Congrats. Can't wait to see piccies.


----------



## Nutty_Netti (Dec 9, 2008)

*S/E*



Amalthea said:


> Oooh!! EXCITING!!!  *fingers crossed*
> 
> Cari, you should come along to Shropshire Exotics when we all get together... Usually there are a few skunks about then


If you don't mind you can let me know too and I can bring Cari along with me & hubby.. (and maybe even the demon!!)


----------



## MrsP (Apr 13, 2008)

Wow, just seen this!

Congratulations!!!!!!!!! (teeny bit jealous here).


Can't wait to see pics!


----------



## Nerys (Apr 18, 2005)

congratulations Koko! and wishing you the best of luck with them

N


----------



## africa (Sep 12, 2008)

Many congrats and good luck wishes to you and Koko,can't wait to see pics.....the suspense would drive me nuts as well!!!x:flrt:


----------



## Pouchie (Feb 9, 2008)

I've seen them!!!! :flrt:

I remembered that there is a little 1cm crack in the box when I made it, the back didnt quite join the top... so last night I shone a torch in and had a peek for ages!!! I couldve stayed there all night.

Koko gets upset when we creep past but she didnt give a stuff about me peeking through the crack in the box!!! Maybe because she couldnt see me, just a light.

I got a glimse of the kits, they are so adorable.. bit like rabbits at about 5 days old but with long tails.
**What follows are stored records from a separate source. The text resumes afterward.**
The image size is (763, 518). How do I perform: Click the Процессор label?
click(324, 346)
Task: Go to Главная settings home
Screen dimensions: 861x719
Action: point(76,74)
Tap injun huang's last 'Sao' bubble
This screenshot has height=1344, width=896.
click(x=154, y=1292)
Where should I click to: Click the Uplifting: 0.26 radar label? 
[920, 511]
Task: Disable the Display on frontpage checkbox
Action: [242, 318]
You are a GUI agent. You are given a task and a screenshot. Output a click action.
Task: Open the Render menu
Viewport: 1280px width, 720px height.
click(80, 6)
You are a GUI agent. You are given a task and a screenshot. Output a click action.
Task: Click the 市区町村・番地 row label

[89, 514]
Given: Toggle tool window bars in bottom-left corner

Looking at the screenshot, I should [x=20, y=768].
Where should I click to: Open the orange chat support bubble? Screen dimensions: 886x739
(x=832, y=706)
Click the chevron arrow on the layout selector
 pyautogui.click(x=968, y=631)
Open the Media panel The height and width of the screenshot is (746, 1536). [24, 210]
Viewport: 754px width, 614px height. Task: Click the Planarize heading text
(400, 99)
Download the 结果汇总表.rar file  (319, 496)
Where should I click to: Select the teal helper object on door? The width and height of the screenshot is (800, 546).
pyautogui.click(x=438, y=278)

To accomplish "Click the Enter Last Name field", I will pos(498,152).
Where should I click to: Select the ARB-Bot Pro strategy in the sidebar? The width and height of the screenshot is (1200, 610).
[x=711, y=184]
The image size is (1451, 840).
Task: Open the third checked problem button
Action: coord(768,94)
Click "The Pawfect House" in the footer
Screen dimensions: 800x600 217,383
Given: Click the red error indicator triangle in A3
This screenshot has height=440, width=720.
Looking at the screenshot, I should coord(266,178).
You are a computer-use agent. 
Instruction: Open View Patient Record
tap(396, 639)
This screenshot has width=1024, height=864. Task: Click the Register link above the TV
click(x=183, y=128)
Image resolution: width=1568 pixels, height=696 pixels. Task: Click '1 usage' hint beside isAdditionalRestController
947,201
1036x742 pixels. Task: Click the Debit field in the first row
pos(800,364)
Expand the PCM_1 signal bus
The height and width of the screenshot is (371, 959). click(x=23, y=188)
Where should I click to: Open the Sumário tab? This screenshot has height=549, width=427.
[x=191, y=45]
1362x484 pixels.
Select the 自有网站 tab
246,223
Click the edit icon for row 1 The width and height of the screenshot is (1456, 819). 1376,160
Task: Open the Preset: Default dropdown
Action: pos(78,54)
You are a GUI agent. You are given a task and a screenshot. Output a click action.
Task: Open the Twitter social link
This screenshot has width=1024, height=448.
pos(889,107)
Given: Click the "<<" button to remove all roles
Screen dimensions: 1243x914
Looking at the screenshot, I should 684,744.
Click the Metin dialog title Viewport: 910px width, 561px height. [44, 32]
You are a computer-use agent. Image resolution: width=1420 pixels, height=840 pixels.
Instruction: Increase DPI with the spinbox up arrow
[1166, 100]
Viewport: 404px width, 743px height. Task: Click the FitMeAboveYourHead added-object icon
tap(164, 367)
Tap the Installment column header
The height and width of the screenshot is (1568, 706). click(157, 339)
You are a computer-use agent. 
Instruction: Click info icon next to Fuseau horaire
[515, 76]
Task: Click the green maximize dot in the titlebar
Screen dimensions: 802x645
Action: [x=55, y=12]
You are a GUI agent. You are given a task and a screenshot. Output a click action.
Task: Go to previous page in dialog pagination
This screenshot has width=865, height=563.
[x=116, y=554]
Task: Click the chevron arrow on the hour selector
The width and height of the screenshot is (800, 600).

There is a bino!!!!!!:flrt:, a black and white with traditional markings like Koko's and I 'think' maybe 2 chocolates but didn't notice if they were silverback or traditional. There are at least 4 anyway.

Koko was being such an awesome mummy. She was licking their bellies and then she laid down with her nose in among them :flrt:

We are out til late tonight now so Koko will get a nice peaceful day with nobody creeping past.


----------



## Lucy_ (Jul 9, 2008)

awww yey!!

isnt it so weird how they look lol... and awesome how you can see the colours and markings already! when i saw we had a choc i was like i am keeper her, shes mine lol from day one, but people were like how do u know shes a choc? it was sooo difficult explaning hehehe aww i really hope these survive hun, i am so excited for you, having lil babies are amazing, and when they are running about the floor they look so so mini compared to mum!! hehe:flrt:


----------



## acereptiles (Aug 30, 2006)

Congrats, can't wait to see pics!


-Christine


----------



## Catherine896 (Jul 27, 2007)

Aww they sound so cute!


----------



## Pouchie (Feb 9, 2008)

Day 4 and all is well :2thumb:

All 5 bubbas still doing great and Mummy Skunk is chilling out a lot.


----------



## leggy (Jan 18, 2007)

Im so glad to hear that: victory: I cant wait to see pics :flrt:What age do they start coming out of the nest.


----------



## Pouchie (Feb 9, 2008)

leggy said:


> Im so glad to hear that: victory: I cant wait to see pics :flrt:What age do they start coming out of the nest.


 
I think it will be a good couple of weeks but Koko is starting to move farther from the next box now. If she ever comes downstairs I can get a photo of the babies without her knowing because I can shut the stair gate to stop her returning while I'm there :2thumb:

Nearly got a photo opportunity earlier actually so watch this space...


----------



## leggy (Jan 18, 2007)

I cant wait. I bet they look so cute.


----------



## ownedbyroxy (Jan 27, 2009)

do you have homes lined up?? i have been after 1 for sooooo long, esp a choccy one, but still sooooo chuffed 2 be owned by a black.. and also a friend is after 1 also. if still available - do you have any more details for me please? thanks


----------



## Pouchie (Feb 9, 2008)

They are spoken for many times over I am afraid.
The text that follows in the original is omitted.